Cuba and Weeding Out Corruption
November 6, 2014
FERNANDO RAVSBERG*
HAVANA TIMES — The struggle against corruption in Cuba has proven to be
a long-distance race where every lap presents new and more difficult
challenges. It's like opening a Russian nesting doll and finding that
the one inside is larger than the first.
The Comptroller's Office is making a huge effort, but it is pitted
against a silent army of corrupt and/or inept officials united by common
financial interests. They protect and rescue one another as they are
"canned."
This is why the Comptroller's Office complains that some of the inept
officials who are dismissed reappear six months later as managers in a
different company. Their mutual aid network reaches far back in history,
having emerged as a means of skirting regulations against nepotism.
Official X cannot give his son or wife a good job where they work, so
official Y gives them a good position in his place of work. In exchange,
X repays Y by hooking up his relatives and friends with jobs where one
can get one's hand on hard currency, trips and gasoline.
Most of those who have been hooked up become the accomplices and
enablers of the person who hooked them up. Thus, X and Y surround
themselves with a group of unconditional officials who put up a
smokescreen when a State inspection or audit is conducted.
Tearing down such protective walls is not an easy task for the
Comptroller's Office, which has had significant success nonetheless.
These, however, could well be tiny victories, because corruption, like
weeds, tends to grow back, in the same place and just as vigorously as
before.
The mechanisms that once allowed authorities to know the workings of all
Cuban companies – unions, Party cliques or the Young Communists League
(UJC) – are today in cahoots with the management, covering up
inefficiency, deliberately overlooking mistakes and sometimes even
concealing corrupt practices.
Only that can explain how thirty or so patients at Havana's psychiatric
hospital died of hunger and exposure without any of these organizations
having sounded off the alarm or reported, through the appropriate
channels, that the staff was stealing these patients' food and coats.
Common folk, the average Cuban, the simple factory worker – these people
do however know what goes on at these places.
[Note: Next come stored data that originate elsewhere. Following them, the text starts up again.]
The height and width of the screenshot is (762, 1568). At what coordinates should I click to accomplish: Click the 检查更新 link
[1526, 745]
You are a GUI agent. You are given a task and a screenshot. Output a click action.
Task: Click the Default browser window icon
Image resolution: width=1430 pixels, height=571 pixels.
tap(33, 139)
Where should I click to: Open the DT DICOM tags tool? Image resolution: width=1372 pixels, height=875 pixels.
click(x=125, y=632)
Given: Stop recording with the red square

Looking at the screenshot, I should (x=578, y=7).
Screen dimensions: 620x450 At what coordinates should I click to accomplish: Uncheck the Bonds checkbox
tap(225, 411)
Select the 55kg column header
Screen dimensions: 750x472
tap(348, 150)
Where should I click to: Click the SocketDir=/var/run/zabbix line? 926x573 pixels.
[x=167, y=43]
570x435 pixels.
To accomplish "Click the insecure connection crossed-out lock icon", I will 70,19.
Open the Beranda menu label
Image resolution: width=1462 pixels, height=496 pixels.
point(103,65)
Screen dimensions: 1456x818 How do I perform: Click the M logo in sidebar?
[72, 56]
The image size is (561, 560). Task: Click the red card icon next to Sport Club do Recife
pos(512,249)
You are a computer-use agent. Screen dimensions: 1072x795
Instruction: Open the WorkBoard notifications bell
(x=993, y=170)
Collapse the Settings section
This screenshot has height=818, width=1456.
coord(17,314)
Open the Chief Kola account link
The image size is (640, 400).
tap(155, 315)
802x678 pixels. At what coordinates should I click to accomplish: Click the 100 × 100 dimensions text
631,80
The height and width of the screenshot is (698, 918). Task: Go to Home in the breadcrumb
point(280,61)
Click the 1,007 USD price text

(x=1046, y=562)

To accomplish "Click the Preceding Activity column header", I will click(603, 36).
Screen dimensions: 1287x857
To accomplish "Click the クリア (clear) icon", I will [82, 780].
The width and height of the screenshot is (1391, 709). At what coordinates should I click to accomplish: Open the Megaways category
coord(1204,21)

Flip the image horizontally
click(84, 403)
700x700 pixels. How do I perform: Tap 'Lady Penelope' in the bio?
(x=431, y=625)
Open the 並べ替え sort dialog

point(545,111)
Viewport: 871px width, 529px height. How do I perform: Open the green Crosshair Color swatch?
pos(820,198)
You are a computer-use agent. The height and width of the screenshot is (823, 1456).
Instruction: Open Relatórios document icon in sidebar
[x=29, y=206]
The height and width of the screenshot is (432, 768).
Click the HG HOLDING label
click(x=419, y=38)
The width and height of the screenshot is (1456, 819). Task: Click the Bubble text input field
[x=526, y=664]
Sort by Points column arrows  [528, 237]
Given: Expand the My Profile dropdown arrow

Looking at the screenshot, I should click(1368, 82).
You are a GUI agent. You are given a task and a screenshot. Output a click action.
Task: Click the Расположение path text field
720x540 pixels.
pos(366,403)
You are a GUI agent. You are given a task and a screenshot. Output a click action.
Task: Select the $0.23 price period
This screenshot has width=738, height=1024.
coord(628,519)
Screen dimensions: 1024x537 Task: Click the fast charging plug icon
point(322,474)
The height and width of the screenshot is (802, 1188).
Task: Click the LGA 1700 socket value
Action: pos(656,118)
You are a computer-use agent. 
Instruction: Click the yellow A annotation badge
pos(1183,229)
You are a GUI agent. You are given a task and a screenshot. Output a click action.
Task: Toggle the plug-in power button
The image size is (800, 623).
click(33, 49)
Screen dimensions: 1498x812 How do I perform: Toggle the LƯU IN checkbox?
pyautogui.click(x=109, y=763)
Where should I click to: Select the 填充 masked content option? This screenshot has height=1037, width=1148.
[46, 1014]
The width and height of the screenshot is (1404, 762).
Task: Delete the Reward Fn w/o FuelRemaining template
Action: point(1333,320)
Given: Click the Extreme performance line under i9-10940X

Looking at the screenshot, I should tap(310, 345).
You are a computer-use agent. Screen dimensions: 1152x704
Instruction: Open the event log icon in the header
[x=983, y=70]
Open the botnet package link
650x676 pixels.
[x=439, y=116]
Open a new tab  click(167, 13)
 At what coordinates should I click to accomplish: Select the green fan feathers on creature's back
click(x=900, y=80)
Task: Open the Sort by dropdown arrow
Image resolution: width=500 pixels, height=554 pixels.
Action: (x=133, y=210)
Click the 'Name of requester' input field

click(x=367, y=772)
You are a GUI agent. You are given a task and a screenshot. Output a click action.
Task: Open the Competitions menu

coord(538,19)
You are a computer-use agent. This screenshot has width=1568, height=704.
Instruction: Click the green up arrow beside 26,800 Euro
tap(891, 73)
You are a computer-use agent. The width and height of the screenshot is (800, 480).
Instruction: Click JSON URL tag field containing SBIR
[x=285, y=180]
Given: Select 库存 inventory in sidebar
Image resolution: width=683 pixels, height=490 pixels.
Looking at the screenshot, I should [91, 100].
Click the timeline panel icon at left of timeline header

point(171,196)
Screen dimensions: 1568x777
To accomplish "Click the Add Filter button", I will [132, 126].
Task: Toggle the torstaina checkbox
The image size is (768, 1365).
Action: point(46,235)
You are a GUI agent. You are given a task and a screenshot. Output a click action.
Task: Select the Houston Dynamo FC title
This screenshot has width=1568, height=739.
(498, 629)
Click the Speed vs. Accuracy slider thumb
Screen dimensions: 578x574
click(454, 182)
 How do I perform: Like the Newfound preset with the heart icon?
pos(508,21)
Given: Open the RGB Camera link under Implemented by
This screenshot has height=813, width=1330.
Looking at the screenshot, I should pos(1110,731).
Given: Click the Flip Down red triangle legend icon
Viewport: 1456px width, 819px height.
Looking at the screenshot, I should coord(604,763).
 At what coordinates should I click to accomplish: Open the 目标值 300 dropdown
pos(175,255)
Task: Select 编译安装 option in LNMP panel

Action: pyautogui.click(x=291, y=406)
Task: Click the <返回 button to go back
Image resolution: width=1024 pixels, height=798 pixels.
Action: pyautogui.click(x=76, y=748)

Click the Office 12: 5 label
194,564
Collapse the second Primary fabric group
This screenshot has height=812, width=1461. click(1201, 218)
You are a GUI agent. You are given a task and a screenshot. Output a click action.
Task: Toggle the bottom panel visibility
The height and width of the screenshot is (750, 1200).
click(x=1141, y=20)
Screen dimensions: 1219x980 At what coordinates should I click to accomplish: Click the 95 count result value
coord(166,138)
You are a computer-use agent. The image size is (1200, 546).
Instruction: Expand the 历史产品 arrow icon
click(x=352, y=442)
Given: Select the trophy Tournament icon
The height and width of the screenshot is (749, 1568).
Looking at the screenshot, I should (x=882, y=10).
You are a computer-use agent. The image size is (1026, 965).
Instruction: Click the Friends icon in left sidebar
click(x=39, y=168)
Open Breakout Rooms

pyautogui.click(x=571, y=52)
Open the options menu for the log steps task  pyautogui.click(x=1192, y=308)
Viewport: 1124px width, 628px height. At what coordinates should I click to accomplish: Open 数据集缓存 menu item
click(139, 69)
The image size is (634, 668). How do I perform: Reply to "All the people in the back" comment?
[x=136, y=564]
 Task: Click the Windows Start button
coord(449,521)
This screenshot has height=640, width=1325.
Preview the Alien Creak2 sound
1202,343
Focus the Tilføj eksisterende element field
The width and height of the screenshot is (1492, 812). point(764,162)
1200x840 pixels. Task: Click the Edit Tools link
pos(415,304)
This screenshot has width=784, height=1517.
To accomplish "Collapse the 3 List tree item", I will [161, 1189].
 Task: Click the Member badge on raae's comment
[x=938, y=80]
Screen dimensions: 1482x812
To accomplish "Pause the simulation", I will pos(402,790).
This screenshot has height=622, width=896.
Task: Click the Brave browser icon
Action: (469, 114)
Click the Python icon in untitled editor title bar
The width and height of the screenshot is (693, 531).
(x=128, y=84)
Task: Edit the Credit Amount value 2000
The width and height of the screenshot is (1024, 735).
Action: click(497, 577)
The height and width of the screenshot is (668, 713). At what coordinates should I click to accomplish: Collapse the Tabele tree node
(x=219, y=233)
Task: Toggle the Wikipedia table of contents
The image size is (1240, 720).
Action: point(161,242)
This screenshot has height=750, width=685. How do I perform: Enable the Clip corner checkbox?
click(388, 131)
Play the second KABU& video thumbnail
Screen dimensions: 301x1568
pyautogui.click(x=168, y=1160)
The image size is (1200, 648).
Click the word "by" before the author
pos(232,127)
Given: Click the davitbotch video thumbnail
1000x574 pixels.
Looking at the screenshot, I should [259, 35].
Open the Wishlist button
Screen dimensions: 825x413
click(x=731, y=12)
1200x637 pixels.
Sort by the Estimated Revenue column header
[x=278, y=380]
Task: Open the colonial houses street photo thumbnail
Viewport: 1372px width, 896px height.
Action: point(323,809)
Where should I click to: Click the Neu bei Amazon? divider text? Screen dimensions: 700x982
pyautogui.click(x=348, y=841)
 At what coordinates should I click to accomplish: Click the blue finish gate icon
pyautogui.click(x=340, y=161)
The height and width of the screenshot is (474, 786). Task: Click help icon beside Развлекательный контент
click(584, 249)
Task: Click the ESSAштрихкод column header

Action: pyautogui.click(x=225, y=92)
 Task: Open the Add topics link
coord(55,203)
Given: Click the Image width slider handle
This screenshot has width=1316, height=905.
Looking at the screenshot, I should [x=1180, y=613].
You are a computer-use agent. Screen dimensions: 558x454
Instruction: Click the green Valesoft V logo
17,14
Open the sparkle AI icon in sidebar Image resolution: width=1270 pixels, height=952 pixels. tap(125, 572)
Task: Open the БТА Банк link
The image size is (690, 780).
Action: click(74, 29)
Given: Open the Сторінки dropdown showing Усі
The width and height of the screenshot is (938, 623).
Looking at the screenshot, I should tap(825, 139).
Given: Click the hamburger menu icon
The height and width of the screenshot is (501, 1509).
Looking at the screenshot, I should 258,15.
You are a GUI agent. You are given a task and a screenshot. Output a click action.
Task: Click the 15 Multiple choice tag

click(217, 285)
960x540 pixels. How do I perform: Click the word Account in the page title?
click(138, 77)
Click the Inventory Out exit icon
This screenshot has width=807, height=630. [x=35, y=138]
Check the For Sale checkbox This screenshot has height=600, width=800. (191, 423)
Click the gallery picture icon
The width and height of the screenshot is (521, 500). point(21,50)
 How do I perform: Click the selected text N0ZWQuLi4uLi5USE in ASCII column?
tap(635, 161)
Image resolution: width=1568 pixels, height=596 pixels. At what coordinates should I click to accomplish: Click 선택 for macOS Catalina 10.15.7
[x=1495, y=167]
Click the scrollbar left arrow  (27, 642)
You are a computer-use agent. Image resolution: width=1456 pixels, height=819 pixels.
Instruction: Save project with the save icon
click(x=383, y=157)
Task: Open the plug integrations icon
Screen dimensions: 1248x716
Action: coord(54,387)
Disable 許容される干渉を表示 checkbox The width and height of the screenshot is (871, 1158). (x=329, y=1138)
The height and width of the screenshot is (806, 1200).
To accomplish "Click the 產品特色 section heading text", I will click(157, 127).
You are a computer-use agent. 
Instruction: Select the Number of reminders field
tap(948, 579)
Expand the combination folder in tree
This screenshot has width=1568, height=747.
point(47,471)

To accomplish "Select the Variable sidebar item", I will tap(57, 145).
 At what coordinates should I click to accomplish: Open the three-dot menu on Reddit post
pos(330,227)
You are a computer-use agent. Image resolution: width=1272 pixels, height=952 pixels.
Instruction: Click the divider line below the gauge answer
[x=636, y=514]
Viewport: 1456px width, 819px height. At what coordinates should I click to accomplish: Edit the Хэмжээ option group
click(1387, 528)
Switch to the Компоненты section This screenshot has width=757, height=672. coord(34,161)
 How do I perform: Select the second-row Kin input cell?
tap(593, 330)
They know the absurd
things being done in their companies, how much is being stolen and how
and, most importantly, by whom.
They, however, do not have the means to report on the true situation at
their place of work. I know a young Cuban woman who approached her trade
union leader to report on some problems at a factory and was called in
by the manager that same day to be given a "dressing down."
Workers are not the only ones who suffer this. Some State company
managers are actually threatened by officials at import companies and
forced to do business with foreign suppliers who are paying these
officials commissions under the table.
Every time anyone rubs salt on the wound, the "sharks" bare their teeth.
As a result of this, some people have learned to keep quiet and look the
other way, allowing the bigwigs at their company to do well provided
they get a piece of the action.
The workers are not responsible for this situation. They have merely
adapted as best they can to the mechanisms established by the
government, to the officials appointed by the government and the
salaries decreed by the government.
Many common people hate corrupt officials and have contempt for inept
managers. They say nothing merely because they have no means to do so:
they distrust the existing channels and fear reprisals, lest their
bosses find out where the criticisms are coming from.
A man from the countryside once told me that marabou brush can be only
be kept at bay with two fingers: those of the farmer that rips out new
shoots every day. While the official channels continue not to work, the
average Cuban will not join the weeding efforts, and the terrains that
are cleaned will surely become contaminated once again.